Auch wenn sie handwerklich gut gemacht und flott erzählt ist, hat es diese Kurzgeschichtensammlung schwer, den Leser befriedigt zurückzulassen: Die Geschichten sind zu kurz, um richtig in das Abenteuer »einzutauchen«. Die Schlusspointen sind leider nicht immer clever oder überraschend genug, um für das rasche Ende der Erzählung zu entschädigen. Sie machen zwar Lust auf mehr, leisten aber zu wenig, um in ihrer Reduktion zu bestehen. Man hat eine Menge Appetithäppchen bekommen, aber kein sättigendes Menü mit ordentlichem Hauptgang. An exotischen Locations und coolen Grundideen herrscht beileibe kein Mangel, aber da diese nicht durch einen durchgehenden Handlungsfaden miteinander verbunden sind, bleiben sie ein Potpourri.
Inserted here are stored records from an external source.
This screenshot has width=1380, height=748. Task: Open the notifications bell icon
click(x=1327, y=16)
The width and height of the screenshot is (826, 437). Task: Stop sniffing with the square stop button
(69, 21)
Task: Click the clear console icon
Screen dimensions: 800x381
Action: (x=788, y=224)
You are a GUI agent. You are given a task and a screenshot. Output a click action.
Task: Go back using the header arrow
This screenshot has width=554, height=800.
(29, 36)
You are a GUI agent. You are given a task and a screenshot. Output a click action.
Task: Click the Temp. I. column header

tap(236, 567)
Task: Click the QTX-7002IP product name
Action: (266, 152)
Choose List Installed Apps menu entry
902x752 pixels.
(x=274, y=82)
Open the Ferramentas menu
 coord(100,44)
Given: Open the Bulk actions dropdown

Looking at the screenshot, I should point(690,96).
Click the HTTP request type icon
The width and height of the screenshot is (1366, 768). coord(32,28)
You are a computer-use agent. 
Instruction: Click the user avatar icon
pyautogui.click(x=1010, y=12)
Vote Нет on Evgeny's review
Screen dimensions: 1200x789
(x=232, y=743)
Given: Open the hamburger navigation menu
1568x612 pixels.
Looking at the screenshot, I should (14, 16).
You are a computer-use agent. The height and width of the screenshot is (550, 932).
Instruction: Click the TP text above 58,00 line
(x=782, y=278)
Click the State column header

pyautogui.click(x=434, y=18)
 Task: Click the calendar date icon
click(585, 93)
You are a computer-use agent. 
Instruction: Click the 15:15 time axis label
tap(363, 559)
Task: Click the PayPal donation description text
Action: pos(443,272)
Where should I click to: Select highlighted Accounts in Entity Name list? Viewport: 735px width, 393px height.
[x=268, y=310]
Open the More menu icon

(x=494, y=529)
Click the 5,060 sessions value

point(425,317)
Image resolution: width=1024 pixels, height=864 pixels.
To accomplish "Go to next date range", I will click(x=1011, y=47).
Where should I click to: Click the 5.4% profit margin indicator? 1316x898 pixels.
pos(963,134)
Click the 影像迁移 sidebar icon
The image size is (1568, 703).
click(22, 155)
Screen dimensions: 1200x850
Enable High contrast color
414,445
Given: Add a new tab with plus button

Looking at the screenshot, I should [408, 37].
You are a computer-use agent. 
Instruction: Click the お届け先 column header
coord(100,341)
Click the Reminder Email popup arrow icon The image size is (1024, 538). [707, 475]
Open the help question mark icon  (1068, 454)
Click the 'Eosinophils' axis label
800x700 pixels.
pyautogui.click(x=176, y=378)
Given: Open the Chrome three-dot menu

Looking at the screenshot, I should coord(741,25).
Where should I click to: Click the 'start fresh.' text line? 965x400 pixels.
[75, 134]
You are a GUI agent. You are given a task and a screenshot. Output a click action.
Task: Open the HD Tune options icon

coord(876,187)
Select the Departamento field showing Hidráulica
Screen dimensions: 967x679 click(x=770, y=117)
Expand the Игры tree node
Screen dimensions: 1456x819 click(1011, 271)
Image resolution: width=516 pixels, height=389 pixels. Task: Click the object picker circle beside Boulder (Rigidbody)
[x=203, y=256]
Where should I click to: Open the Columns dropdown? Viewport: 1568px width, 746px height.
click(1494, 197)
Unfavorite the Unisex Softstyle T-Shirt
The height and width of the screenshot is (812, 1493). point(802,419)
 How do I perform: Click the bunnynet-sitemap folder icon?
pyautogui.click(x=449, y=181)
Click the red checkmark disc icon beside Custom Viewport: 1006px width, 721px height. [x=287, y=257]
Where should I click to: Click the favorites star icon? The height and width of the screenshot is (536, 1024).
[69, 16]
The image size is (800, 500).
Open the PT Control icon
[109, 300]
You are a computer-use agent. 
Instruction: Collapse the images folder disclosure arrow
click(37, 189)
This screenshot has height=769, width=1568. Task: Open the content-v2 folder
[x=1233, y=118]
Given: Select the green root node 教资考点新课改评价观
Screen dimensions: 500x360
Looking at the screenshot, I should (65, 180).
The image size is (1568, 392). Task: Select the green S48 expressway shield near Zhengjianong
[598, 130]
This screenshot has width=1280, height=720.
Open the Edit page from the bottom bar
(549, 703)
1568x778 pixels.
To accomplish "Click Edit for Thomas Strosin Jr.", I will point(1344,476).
Böse formuliert: Wenn jemand von einer klassischen Abenteuerserie jeweils die ersten und letzten fünf Seiten aller Bände in ein großes Album gepackt hätte, um dieses als Werbematerial auf dem Gratis-Comic-Tag zu verschenken, dann entspräche das ungefähr der Leseerfahrung bei Narwal: Comics, die zeigen, was für spannende Abenteuer Bob Narwal erleben könnte, wenn man ihn nur lassen würde.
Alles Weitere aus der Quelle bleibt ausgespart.